[Word and item position data]
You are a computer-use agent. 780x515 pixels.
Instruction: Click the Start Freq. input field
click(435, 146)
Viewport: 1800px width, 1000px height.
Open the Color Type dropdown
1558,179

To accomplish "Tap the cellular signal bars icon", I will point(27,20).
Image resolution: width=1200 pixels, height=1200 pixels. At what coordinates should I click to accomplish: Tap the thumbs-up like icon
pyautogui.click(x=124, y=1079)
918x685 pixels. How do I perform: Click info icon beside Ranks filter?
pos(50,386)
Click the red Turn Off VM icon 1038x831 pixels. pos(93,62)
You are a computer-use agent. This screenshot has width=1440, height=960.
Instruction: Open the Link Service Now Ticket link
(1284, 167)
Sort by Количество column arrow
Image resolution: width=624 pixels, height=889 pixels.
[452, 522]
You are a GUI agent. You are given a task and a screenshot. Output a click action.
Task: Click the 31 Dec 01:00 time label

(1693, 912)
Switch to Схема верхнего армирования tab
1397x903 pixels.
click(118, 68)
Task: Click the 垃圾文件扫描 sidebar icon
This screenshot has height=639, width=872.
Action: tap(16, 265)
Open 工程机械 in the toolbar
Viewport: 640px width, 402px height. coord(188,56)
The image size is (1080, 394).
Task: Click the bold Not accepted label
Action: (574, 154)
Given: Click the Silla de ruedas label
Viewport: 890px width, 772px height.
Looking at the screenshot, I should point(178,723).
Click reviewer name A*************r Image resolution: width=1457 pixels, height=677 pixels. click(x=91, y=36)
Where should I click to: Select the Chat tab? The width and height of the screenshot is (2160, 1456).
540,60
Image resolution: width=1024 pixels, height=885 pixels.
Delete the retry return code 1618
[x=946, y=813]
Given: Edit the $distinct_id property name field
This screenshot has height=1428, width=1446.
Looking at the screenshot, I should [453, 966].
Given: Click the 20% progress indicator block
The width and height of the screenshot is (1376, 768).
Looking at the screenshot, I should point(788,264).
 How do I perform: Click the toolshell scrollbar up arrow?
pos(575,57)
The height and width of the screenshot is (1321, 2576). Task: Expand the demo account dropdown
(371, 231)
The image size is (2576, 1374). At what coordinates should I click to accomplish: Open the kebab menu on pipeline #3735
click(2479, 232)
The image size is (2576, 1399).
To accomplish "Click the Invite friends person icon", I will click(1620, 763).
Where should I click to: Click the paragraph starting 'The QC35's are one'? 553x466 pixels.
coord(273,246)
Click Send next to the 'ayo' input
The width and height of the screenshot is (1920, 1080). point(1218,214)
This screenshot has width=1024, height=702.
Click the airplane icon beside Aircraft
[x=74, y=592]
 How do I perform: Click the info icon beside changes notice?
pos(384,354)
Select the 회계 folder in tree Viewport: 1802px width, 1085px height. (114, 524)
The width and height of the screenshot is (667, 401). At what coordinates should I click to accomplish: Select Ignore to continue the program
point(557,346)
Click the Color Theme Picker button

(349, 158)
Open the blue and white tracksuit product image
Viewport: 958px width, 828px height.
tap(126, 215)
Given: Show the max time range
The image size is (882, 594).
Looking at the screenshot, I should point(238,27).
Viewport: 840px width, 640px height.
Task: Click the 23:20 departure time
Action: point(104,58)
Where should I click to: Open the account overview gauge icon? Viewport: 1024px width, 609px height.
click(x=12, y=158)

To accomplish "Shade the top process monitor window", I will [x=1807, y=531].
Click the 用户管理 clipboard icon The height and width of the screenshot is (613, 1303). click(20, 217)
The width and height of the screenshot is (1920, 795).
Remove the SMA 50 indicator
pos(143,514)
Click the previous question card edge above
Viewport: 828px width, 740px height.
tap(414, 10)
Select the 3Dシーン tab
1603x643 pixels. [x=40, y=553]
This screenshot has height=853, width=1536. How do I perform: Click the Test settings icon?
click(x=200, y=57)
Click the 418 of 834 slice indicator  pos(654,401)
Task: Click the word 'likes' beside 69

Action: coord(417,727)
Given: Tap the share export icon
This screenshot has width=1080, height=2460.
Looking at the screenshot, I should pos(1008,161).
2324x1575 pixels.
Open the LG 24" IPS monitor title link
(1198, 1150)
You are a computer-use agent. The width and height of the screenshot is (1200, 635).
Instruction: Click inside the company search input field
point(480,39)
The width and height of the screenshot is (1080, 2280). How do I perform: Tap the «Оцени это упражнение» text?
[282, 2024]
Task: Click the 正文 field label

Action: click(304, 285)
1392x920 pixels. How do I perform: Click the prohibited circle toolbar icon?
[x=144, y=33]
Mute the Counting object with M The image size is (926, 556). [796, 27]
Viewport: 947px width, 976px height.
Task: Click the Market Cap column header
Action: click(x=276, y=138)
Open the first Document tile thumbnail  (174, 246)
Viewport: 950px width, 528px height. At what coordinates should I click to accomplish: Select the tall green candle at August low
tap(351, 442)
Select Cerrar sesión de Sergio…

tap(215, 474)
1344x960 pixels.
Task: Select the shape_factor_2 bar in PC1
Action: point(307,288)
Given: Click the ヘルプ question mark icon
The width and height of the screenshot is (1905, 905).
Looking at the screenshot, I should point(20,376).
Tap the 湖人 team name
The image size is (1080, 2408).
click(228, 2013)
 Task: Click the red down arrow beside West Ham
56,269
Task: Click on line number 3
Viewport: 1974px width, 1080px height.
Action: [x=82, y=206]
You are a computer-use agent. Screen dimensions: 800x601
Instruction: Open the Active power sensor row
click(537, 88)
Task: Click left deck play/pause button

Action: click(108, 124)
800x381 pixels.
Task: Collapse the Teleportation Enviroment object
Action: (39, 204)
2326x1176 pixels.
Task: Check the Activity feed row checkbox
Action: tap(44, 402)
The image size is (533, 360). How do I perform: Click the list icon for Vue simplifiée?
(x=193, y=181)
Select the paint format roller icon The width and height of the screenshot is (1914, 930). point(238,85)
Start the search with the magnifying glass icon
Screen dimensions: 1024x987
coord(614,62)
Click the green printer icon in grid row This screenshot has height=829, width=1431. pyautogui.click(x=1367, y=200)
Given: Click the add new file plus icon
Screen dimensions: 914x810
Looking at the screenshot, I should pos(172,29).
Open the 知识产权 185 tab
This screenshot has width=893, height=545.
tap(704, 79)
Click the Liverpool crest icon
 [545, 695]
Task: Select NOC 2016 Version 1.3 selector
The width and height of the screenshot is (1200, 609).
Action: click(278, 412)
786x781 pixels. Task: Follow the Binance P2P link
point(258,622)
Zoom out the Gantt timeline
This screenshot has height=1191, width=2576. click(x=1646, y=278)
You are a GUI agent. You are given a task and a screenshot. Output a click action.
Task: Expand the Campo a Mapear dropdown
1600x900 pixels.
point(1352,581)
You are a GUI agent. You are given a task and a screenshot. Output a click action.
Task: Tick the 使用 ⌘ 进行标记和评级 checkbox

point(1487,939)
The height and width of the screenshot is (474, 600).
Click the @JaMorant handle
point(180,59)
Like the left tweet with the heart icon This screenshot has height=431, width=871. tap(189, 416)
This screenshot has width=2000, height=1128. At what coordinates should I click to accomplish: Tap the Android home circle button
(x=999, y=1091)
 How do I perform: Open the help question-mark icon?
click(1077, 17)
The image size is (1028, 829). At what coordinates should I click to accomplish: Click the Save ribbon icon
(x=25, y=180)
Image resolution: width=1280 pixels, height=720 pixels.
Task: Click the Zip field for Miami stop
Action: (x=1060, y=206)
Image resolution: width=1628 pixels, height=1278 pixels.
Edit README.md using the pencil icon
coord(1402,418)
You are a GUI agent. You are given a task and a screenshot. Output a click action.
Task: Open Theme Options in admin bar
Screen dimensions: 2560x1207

▶ **Required work**: Reproduce all of the rows above word for word, with nothing changed.

▶ **Solution to this problem**:
You are a computer-use agent. 780x515 pixels.
Instruction: Click the Start Freq. input field
click(435, 146)
Viewport: 1800px width, 1000px height.
Open the Color Type dropdown
1558,179

To accomplish "Tap the cellular signal bars icon", I will point(27,20).
Image resolution: width=1200 pixels, height=1200 pixels. At what coordinates should I click to accomplish: Tap the thumbs-up like icon
pyautogui.click(x=124, y=1079)
918x685 pixels. How do I perform: Click info icon beside Ranks filter?
pos(50,386)
Click the red Turn Off VM icon 1038x831 pixels. pos(93,62)
You are a computer-use agent. This screenshot has width=1440, height=960.
Instruction: Open the Link Service Now Ticket link
(1284, 167)
Sort by Количество column arrow
Image resolution: width=624 pixels, height=889 pixels.
[452, 522]
You are a GUI agent. You are given a task and a screenshot. Output a click action.
Task: Click the 31 Dec 01:00 time label

(1693, 912)
Switch to Схема верхнего армирования tab
1397x903 pixels.
click(118, 68)
Task: Click the 垃圾文件扫描 sidebar icon
This screenshot has height=639, width=872.
Action: tap(16, 265)
Open 工程机械 in the toolbar
Viewport: 640px width, 402px height. coord(188,56)
The image size is (1080, 394).
Task: Click the bold Not accepted label
Action: (574, 154)
Given: Click the Silla de ruedas label
Viewport: 890px width, 772px height.
Looking at the screenshot, I should point(178,723).
Click reviewer name A*************r Image resolution: width=1457 pixels, height=677 pixels. click(x=91, y=36)
Where should I click to: Select the Chat tab? The width and height of the screenshot is (2160, 1456).
540,60
Image resolution: width=1024 pixels, height=885 pixels.
Delete the retry return code 1618
[x=946, y=813]
Given: Edit the $distinct_id property name field
This screenshot has height=1428, width=1446.
Looking at the screenshot, I should [453, 966].
Given: Click the 20% progress indicator block
The width and height of the screenshot is (1376, 768).
Looking at the screenshot, I should point(788,264).
 How do I perform: Click the toolshell scrollbar up arrow?
pos(575,57)
The height and width of the screenshot is (1321, 2576). Task: Expand the demo account dropdown
(371, 231)
The image size is (2576, 1374). At what coordinates should I click to accomplish: Open the kebab menu on pipeline #3735
click(2479, 232)
The image size is (2576, 1399).
To accomplish "Click the Invite friends person icon", I will click(1620, 763).
Where should I click to: Click the paragraph starting 'The QC35's are one'? 553x466 pixels.
coord(273,246)
Click Send next to the 'ayo' input
The width and height of the screenshot is (1920, 1080). point(1218,214)
This screenshot has width=1024, height=702.
Click the airplane icon beside Aircraft
[x=74, y=592]
 How do I perform: Click the info icon beside changes notice?
pos(384,354)
Select the 회계 folder in tree Viewport: 1802px width, 1085px height. (114, 524)
The width and height of the screenshot is (667, 401). At what coordinates should I click to accomplish: Select Ignore to continue the program
point(557,346)
Click the Color Theme Picker button

(349, 158)
Open the blue and white tracksuit product image
Viewport: 958px width, 828px height.
tap(126, 215)
Given: Show the max time range
The image size is (882, 594).
Looking at the screenshot, I should point(238,27).
Viewport: 840px width, 640px height.
Task: Click the 23:20 departure time
Action: point(104,58)
Where should I click to: Open the account overview gauge icon? Viewport: 1024px width, 609px height.
click(x=12, y=158)

To accomplish "Shade the top process monitor window", I will [x=1807, y=531].
Click the 用户管理 clipboard icon The height and width of the screenshot is (613, 1303). click(20, 217)
The width and height of the screenshot is (1920, 795).
Remove the SMA 50 indicator
pos(143,514)
Click the previous question card edge above
Viewport: 828px width, 740px height.
tap(414, 10)
Select the 3Dシーン tab
1603x643 pixels. [x=40, y=553]
This screenshot has height=853, width=1536. How do I perform: Click the Test settings icon?
click(x=200, y=57)
Click the 418 of 834 slice indicator  pos(654,401)
Task: Click the word 'likes' beside 69

Action: coord(417,727)
Given: Tap the share export icon
This screenshot has width=1080, height=2460.
Looking at the screenshot, I should pos(1008,161).
2324x1575 pixels.
Open the LG 24" IPS monitor title link
(1198, 1150)
You are a computer-use agent. The width and height of the screenshot is (1200, 635).
Instruction: Click inside the company search input field
point(480,39)
The width and height of the screenshot is (1080, 2280). How do I perform: Tap the «Оцени это упражнение» text?
[282, 2024]
Task: Click the 正文 field label

Action: click(304, 285)
1392x920 pixels. How do I perform: Click the prohibited circle toolbar icon?
[x=144, y=33]
Mute the Counting object with M The image size is (926, 556). [796, 27]
Viewport: 947px width, 976px height.
Task: Click the Market Cap column header
Action: click(x=276, y=138)
Open the first Document tile thumbnail  (174, 246)
Viewport: 950px width, 528px height. At what coordinates should I click to accomplish: Select the tall green candle at August low
tap(351, 442)
Select Cerrar sesión de Sergio…

tap(215, 474)
1344x960 pixels.
Task: Select the shape_factor_2 bar in PC1
Action: point(307,288)
Given: Click the ヘルプ question mark icon
The width and height of the screenshot is (1905, 905).
Looking at the screenshot, I should point(20,376).
Tap the 湖人 team name
The image size is (1080, 2408).
click(228, 2013)
 Task: Click the red down arrow beside West Ham
56,269
Task: Click on line number 3
Viewport: 1974px width, 1080px height.
Action: [x=82, y=206]
You are a computer-use agent. Screen dimensions: 800x601
Instruction: Open the Active power sensor row
click(537, 88)
Task: Click left deck play/pause button

Action: click(108, 124)
800x381 pixels.
Task: Collapse the Teleportation Enviroment object
Action: (39, 204)
2326x1176 pixels.
Task: Check the Activity feed row checkbox
Action: tap(44, 402)
The image size is (533, 360). How do I perform: Click the list icon for Vue simplifiée?
(x=193, y=181)
Select the paint format roller icon The width and height of the screenshot is (1914, 930). point(238,85)
Start the search with the magnifying glass icon
Screen dimensions: 1024x987
coord(614,62)
Click the green printer icon in grid row This screenshot has height=829, width=1431. pyautogui.click(x=1367, y=200)
Given: Click the add new file plus icon
Screen dimensions: 914x810
Looking at the screenshot, I should pos(172,29).
Open the 知识产权 185 tab
This screenshot has width=893, height=545.
tap(704, 79)
Click the Liverpool crest icon
 [545, 695]
Task: Select NOC 2016 Version 1.3 selector
The width and height of the screenshot is (1200, 609).
Action: click(278, 412)
786x781 pixels. Task: Follow the Binance P2P link
point(258,622)
Zoom out the Gantt timeline
This screenshot has height=1191, width=2576. click(x=1646, y=278)
You are a GUI agent. You are given a task and a screenshot. Output a click action.
Task: Expand the Campo a Mapear dropdown
1600x900 pixels.
point(1352,581)
You are a GUI agent. You are given a task and a screenshot. Output a click action.
Task: Tick the 使用 ⌘ 进行标记和评级 checkbox

point(1487,939)
The height and width of the screenshot is (474, 600).
Click the @JaMorant handle
point(180,59)
Like the left tweet with the heart icon This screenshot has height=431, width=871. tap(189, 416)
This screenshot has width=2000, height=1128. At what coordinates should I click to accomplish: Tap the Android home circle button
(x=999, y=1091)
 How do I perform: Open the help question-mark icon?
click(1077, 17)
The image size is (1028, 829). At what coordinates should I click to accomplish: Click the Save ribbon icon
(x=25, y=180)
Image resolution: width=1280 pixels, height=720 pixels.
Task: Click the Zip field for Miami stop
Action: (x=1060, y=206)
Image resolution: width=1628 pixels, height=1278 pixels.
Edit README.md using the pencil icon
coord(1402,418)
You are a GUI agent. You are given a task and a screenshot. Output a click action.
Task: Open Theme Options in admin bar
Screen dimensions: 2560x1207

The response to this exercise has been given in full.